▸ **Task instructions**:
Reproduce, exactly and in full, only the lines below from the one containing "Click the banner template thumbnail on left" through the one containing "Viewport: 1268px width, 385px height.".

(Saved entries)
=-=-=-=-=
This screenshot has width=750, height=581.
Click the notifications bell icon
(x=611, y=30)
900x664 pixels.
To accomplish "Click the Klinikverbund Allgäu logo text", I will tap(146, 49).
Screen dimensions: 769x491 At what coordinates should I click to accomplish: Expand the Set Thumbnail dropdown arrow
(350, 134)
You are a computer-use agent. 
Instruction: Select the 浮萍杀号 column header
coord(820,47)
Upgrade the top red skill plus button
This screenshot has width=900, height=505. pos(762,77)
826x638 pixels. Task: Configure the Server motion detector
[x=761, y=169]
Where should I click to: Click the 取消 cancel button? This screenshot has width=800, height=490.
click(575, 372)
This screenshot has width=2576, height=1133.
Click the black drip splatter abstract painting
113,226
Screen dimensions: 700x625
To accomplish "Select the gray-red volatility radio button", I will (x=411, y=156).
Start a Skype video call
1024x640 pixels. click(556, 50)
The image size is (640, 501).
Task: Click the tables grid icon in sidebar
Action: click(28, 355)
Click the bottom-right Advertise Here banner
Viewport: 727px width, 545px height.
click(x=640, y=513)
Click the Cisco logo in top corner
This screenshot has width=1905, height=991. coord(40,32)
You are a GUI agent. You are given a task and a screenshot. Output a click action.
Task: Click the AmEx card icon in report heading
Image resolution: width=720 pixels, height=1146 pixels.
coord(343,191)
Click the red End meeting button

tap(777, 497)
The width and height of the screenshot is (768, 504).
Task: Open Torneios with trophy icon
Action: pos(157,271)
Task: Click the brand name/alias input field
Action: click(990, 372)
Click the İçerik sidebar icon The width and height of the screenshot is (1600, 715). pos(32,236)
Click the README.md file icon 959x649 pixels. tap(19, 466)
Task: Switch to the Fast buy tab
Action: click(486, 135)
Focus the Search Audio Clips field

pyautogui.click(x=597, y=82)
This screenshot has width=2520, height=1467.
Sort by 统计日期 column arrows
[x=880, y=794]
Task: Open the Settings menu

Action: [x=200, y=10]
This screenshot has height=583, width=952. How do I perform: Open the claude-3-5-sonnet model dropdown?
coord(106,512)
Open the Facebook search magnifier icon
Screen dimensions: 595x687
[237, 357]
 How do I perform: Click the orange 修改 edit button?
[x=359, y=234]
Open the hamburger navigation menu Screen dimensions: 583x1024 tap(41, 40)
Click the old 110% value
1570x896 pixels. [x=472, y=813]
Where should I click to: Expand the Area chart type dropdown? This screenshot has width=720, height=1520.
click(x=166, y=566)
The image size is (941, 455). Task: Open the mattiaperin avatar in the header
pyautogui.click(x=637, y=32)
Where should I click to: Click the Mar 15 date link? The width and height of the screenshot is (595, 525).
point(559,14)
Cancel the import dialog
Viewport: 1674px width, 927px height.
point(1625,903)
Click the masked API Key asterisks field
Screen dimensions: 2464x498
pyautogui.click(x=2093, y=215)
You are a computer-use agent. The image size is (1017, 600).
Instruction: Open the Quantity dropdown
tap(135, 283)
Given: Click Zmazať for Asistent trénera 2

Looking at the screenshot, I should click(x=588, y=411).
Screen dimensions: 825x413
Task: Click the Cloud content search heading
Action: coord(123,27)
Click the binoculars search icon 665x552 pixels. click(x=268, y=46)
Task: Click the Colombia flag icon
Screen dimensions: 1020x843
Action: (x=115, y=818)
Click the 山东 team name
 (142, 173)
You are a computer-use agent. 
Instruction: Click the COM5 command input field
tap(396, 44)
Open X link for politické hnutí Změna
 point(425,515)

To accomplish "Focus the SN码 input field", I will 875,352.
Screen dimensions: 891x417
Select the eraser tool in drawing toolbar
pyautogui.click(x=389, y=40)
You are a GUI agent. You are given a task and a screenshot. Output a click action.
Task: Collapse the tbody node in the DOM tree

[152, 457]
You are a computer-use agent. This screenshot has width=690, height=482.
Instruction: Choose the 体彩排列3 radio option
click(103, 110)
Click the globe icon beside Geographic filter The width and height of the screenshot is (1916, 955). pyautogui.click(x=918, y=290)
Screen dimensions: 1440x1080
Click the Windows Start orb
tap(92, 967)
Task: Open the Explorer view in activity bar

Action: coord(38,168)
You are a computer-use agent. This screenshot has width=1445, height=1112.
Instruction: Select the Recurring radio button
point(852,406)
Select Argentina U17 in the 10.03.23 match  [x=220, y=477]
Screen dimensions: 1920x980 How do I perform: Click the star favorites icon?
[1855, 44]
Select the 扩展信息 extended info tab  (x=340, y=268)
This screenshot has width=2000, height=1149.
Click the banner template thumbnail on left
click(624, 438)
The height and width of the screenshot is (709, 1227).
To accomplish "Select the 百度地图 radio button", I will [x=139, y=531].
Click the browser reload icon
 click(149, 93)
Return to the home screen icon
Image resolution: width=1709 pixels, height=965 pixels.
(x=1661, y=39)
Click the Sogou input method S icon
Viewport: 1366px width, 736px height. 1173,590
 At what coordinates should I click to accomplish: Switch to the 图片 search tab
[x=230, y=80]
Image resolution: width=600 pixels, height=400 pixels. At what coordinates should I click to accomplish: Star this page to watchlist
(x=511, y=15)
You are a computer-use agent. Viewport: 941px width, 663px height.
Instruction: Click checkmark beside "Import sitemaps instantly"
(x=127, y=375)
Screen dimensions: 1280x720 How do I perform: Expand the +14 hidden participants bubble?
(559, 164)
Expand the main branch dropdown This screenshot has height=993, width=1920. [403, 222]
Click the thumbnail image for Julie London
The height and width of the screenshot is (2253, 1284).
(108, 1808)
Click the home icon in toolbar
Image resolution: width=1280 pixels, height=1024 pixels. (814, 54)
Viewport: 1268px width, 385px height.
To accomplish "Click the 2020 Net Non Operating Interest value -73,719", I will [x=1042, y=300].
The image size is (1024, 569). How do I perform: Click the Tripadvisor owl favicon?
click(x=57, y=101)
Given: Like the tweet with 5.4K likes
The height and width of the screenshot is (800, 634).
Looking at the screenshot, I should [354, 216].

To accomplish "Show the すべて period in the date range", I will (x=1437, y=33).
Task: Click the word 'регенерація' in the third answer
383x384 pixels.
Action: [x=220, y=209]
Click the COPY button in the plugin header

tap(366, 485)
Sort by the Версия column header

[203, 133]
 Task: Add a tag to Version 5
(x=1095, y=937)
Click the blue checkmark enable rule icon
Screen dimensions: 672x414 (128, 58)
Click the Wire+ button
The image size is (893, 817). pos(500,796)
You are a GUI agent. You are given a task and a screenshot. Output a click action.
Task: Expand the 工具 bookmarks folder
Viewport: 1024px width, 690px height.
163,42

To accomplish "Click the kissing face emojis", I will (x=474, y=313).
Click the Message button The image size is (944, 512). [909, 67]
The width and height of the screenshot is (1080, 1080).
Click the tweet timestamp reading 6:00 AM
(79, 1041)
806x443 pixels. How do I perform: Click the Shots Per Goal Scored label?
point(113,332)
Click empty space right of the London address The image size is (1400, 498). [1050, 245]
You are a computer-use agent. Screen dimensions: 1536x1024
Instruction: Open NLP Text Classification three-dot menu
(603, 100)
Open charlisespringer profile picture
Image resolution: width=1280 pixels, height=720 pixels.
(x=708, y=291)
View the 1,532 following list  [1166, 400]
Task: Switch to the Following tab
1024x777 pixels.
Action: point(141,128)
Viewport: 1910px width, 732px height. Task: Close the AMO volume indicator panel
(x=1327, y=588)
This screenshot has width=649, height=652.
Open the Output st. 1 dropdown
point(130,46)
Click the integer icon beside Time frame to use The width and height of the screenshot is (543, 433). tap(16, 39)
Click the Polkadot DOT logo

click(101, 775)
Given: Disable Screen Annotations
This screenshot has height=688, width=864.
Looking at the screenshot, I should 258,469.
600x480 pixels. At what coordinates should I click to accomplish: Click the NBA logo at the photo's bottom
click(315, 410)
=-=-=-=-=
▸ **Output for this task**:
Click the banner template thumbnail on left
click(624, 438)
The height and width of the screenshot is (709, 1227).
To accomplish "Select the 百度地图 radio button", I will [x=139, y=531].
Click the browser reload icon
 click(149, 93)
Return to the home screen icon
Image resolution: width=1709 pixels, height=965 pixels.
(x=1661, y=39)
Click the Sogou input method S icon
Viewport: 1366px width, 736px height. 1173,590
 At what coordinates should I click to accomplish: Switch to the 图片 search tab
[x=230, y=80]
Image resolution: width=600 pixels, height=400 pixels. At what coordinates should I click to accomplish: Star this page to watchlist
(x=511, y=15)
You are a computer-use agent. Viewport: 941px width, 663px height.
Instruction: Click checkmark beside "Import sitemaps instantly"
(x=127, y=375)
Screen dimensions: 1280x720 How do I perform: Expand the +14 hidden participants bubble?
(559, 164)
Expand the main branch dropdown This screenshot has height=993, width=1920. [403, 222]
Click the thumbnail image for Julie London
The height and width of the screenshot is (2253, 1284).
(108, 1808)
Click the home icon in toolbar
Image resolution: width=1280 pixels, height=1024 pixels. (814, 54)
Viewport: 1268px width, 385px height.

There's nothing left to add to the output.